摘要
背景:儿童哮喘是一种复杂的慢性疾病,其临床处理具有一定挑战性,治疗上也存在诸多差异。许多来自医学、社会心理学以及医疗体系的因素都与儿童哮喘这一高发疾病难以控制的现状有关,结果导致过多急诊就诊和住院治疗。近期国家指南强调提高社区医疗机构的主动性,来缓解上述难题。2001开始美国费城联合抗哮喘同盟启动此项以电话随访为基础的治疗协作和系统整合项目(儿童哮喘联线)。本研究通过检测患病率使用标记物,评价该系统模式在改善哮喘处理中的有效性。
方法:医疗组织管理机构对2003年接受该联线干预的59名儿童资料及236位未接受该系统干预的对应儿童资料进行比较。两组儿童年龄在3~12岁之间,2003年两组在急诊就诊次数、年龄、性别和种族上相匹配。本研究中主要转归变量为急诊就诊次数、住院治疗次数和后续的随访(2004年)。
结果:联线干预的儿童相对于配对儿童,随访期间的住院治疗次数显著降低(P=0.02)。联线干预组儿童在随访期间大部分倾向于门诊就诊(P=0.045)。此外,2003年有多次急诊就诊的联线干预儿童2004年急诊就诊次数明显减少(P=0.046)。
结论:此项合作开发的、基于电话随访的、系统水平干预措施能显著影响儿童哮喘的发病,后者通过住院次数和急诊就诊次数这些终点指标来评价。以电话为基础的综合治疗干预是处理儿童哮喘和其他慢性疾病的一项经济有效的措施。
(林江涛 审校)
Coughey K, et al. J Asthma. 2010 Apr;47(3):303-309.
The Child Asthma Link Line: a coalition-initiated, telephone-based, care coordination intervention for childhood asthma.
Coughey K, Klein G, West C, Diamond JJ, Santana A, McCarville E, Rosenthal MP.
Department of Research and Evaluation, Public Health Management Corporation, Philadelphia, Pennsylvania, USA.
Abstract
BACKGROUND: Childhood asthma is a complex chronic disease that poses significant challenges regarding management, and there is evidence of disparities in care. Many medical, psychosocial, and health system factors contribute to recognized poor control of this most prevalent illness among children, with resultant excessive use of emergency departments and hospitalizations for care. Recent national guidelines emphasize the need for community-based initiatives to address these critical issues. To address health system fragmentation and impact asthma outcomes, the Philadelphia Allies Against Asthma coalition developed and implemented the Child Asthma Link Line, a telephone-based care coordination and system integration program, which has been in operation since 2001. This study evaluates the effectiveness of the Child Asthma Link Line integration model to improve asthma management by measuring utilization markers of morbidity.

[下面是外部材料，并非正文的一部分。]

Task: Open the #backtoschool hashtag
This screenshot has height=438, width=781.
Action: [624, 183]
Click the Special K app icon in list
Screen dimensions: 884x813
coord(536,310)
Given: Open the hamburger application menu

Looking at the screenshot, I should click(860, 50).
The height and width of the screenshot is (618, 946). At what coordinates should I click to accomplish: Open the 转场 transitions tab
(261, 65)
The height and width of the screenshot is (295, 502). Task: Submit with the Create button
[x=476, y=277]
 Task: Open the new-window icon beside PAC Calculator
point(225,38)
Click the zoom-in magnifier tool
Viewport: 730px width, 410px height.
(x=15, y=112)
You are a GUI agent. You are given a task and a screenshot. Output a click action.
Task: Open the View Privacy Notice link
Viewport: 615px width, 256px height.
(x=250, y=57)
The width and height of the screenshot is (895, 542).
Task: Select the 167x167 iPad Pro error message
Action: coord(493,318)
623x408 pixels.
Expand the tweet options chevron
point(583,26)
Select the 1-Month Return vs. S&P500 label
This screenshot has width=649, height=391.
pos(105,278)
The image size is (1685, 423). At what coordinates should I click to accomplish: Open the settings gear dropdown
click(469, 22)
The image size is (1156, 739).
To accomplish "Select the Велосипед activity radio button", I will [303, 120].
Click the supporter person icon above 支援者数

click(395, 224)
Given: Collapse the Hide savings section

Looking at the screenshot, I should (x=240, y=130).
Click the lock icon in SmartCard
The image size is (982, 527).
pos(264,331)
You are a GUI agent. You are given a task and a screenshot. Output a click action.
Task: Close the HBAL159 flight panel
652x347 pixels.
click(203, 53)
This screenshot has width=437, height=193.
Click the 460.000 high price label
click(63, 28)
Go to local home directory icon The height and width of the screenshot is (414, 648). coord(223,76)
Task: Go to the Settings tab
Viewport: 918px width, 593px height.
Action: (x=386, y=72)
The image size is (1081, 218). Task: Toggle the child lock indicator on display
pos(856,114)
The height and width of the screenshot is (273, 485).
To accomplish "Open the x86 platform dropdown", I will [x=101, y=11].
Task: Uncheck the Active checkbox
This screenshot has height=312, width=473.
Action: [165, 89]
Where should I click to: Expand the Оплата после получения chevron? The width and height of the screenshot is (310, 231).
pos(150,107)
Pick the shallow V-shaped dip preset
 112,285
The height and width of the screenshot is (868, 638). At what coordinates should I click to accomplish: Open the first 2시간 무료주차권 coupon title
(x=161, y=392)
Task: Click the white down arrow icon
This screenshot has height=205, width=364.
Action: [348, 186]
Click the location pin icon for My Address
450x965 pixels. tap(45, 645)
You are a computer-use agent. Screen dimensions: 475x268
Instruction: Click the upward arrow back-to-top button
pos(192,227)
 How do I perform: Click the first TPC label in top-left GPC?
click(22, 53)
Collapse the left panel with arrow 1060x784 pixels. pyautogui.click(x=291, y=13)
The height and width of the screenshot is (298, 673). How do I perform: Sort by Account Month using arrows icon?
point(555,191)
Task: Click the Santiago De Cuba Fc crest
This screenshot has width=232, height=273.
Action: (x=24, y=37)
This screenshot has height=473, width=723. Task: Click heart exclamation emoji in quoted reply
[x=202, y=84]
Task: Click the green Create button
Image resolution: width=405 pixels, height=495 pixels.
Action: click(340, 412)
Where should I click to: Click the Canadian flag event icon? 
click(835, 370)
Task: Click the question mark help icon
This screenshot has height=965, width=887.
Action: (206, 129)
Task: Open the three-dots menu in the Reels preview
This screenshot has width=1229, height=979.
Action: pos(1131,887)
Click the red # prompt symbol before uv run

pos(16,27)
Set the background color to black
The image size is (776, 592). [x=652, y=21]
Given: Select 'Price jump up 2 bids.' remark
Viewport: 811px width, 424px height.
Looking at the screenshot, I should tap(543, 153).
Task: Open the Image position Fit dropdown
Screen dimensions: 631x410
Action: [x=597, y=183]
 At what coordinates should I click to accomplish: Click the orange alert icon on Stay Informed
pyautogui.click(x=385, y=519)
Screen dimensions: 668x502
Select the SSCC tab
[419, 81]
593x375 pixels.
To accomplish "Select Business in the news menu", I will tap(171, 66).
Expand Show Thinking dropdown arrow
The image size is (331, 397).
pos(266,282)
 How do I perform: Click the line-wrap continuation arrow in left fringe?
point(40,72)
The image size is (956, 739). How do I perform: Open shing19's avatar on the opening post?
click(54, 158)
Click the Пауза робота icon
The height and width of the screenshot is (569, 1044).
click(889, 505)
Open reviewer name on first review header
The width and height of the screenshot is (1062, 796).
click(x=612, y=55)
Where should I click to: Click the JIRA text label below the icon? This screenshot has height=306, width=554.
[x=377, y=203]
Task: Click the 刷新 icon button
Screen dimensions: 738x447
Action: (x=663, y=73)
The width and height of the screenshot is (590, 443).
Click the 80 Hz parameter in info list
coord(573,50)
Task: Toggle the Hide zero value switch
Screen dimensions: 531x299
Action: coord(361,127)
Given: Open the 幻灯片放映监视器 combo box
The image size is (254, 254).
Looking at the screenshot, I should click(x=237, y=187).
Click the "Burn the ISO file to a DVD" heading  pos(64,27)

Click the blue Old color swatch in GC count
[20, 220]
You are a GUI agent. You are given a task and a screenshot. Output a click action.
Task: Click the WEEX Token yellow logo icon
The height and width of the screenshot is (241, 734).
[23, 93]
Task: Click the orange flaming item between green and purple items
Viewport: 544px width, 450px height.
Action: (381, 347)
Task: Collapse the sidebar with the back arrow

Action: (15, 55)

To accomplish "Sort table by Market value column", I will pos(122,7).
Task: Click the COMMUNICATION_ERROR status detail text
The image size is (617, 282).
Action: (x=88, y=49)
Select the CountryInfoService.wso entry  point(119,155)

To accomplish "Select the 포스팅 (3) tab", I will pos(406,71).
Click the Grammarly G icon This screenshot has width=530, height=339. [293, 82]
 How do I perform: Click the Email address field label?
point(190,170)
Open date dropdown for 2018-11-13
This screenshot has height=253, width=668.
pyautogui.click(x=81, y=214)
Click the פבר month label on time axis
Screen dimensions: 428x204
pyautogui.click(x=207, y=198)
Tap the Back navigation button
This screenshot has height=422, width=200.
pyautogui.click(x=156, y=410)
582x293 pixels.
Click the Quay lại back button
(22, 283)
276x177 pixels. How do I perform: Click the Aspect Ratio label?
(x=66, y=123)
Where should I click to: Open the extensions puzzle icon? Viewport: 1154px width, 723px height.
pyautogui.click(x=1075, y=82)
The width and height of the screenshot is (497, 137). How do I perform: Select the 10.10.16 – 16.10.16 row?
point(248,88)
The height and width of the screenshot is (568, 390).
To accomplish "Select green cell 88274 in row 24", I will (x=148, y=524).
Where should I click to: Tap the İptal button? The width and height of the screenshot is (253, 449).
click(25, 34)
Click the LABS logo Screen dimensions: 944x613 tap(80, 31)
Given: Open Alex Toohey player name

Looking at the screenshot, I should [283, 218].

METHODS: Medicaid Managed Care Organization claims data for 59 children who received the Link Line intervention in 2003 are compared to a matched sample of 236 children who did not receive the Link Line intervention. Children in the two study groups are ages 3 through 12 years and matched on 2003 emergency department visits, age, gender, and race/ethnicity. Primary outcome variables analyzed in this study are emergency department visits, hospitalizations, and office visit claims from the follow-up year (2004).
RESULTS: Link Line intervention children were significantly less likely to have follow-up hospitalizations than matched sample children (p = .02). Children enrolled in the Link Line were also more likely to attend outpatient office visits in the follow-up year (p = .045). In addition, Link Line children with multiple emergency department visits in 2003 were significantly less likely to have an emergency department visit in 2004 (p = .046).
CONCLUSION: This coalition-developed, telephone-based, system-level intervention had a significant impact on childhood asthma morbidity as measured by utilization endpoints of follow-up hospitalizations and emergency department visits. Telephone-based care coordination and service integration may be a viable and economic way to impact childhood asthma and other chronic diseases.